Arrive breathless—possibly from the stairs (there are many)—but more likely from the sense you’ve stumbled not merely into a hotel, rather into a kind of living stillness. A white page waiting for poetry. Mornings unfold with a caffè freddo sipped in the hush of the terrace, the Tyrrhenian below glinting like wet silk. Even the furniture seems to exhale—a Sorrentine armchair angled just so, light pooling on the tiled floor like spilled limoncello.
Un Piano Nel Ciclo—literally, “a floor in the sky”—boasts one of Amalfi’s most esteemed dinner reservations, and Michelin agrees. Crowned with a coveted star, the restaurant flirts with the divine without losing its roots. Under Chef Leopoldo Elefante’s dreamy choreography, each dish—delicate cru of langoustine, and pastas that seem to inhale the salt air—lands like an edible sunburst: radiant, precise, and entirely seductive.
Casa Angelina’s private glass elevator descends to La Gavitella beach, likely the most sun-drenched west-facing stretch on the coast. For those who think beaches are just the appetizer, the hotel’s private boat, Lady Angelina, glides guests past hidden coves, into Capri’s wave-worn grottoes, and along Sorrento’s storied shoreline.
Over at Borgo Santandrea, rooms slope down the cliffside like a well-bred secret—part hotel, part Antonioni set piece. Feigning nonchalance while clearly very pleased with itself, the resort boasts the only private sandy beach in the region (a detail so discreet you nearly miss the flex). Staff have the air of people who could tie a cravat while blindfolded. There’s a boat named something sleek and vowel-heavy, which you may take out to “discover” Amalfi, as if the coast were an affair you’re just now admitting to. At Alici, their Michelin-starred restaurant, dinner arrives looking posed for a still life and tastes like the orchard’s favorite child. It’s all so elegant it edges on surreal: vintage tiles one imagines only monks or mildly deranged collectors would lay by hand, and a pool so blue it feels suspicious. You don’t stay at Borgo. You temporarily become someone more fascinating who does.

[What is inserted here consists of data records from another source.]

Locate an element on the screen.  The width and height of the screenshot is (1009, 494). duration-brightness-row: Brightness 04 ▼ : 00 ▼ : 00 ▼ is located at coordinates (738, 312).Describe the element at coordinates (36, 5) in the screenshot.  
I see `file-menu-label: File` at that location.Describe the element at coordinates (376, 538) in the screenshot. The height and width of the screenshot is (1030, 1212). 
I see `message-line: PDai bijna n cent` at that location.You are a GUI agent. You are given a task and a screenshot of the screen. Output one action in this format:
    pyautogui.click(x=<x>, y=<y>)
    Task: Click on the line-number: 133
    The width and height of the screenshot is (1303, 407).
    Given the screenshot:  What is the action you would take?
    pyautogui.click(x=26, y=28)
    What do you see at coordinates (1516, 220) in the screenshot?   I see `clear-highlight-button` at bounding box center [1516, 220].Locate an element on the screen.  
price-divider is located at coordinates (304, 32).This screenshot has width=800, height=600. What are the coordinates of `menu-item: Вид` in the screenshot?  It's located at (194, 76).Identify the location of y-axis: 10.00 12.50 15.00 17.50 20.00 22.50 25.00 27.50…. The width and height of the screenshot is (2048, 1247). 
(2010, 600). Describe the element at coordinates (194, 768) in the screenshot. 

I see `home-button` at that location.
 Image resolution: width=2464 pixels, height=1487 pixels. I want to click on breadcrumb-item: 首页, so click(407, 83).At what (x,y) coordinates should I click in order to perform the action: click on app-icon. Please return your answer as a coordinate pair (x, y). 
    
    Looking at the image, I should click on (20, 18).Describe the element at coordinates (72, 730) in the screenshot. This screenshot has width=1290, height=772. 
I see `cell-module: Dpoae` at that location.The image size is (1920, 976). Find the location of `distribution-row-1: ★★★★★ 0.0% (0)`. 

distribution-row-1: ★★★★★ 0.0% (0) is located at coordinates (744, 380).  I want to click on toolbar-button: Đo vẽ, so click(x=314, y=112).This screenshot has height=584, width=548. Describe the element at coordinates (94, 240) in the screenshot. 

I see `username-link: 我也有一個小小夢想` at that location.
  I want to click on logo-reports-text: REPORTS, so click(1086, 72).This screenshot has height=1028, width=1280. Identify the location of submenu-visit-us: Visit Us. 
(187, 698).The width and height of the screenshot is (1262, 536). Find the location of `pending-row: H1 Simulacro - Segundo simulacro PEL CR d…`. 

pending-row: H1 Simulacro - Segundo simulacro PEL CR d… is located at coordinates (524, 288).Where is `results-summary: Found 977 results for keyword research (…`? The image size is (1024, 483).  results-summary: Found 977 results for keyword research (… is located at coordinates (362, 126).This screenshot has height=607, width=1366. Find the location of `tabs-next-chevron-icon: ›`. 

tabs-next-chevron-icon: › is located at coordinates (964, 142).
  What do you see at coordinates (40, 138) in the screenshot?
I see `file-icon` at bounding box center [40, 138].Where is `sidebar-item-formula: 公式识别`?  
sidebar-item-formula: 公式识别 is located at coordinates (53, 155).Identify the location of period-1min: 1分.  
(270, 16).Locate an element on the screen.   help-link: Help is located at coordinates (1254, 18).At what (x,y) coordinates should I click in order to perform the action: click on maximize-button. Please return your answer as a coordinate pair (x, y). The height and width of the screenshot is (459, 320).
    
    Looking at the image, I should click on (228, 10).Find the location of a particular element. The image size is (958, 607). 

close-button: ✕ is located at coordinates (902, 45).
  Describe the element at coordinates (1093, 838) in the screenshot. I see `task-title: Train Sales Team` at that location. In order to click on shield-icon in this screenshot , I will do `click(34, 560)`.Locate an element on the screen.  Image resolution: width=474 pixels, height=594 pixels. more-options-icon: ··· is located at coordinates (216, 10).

For those who prefer their dolce vita minus the crowds and rich in intrigue, enter Access Italy’s Pearls of the Mediterranean—a nine-day fever dream stitched together by insiders who know which artisan makes sandals for popes and which trattoria will ruin you for all others. Capri’s cinematic magnetism by private boat and twilight cruise; Amalfi is all cliff-dives and cooking classes in sun-drenched estates. Pompeii comes with a guide who skips the toga talk and lava platitudes, unpacking the ruins like a cold case. By Naples, you’re deep into raw alleys of pizza and pastel architecture, street-food sermons and subtext.
In the end, what lingers isn’t just the salt on your skin or the aftertaste of some absurdly flawless spaghetti alle vongole—it’s the sense that Capri clocked your secrets before you’d unpacked, and Amalfi forgave them before dessert. Served with the wink of an ancient god and the timing of a Vespa downshift.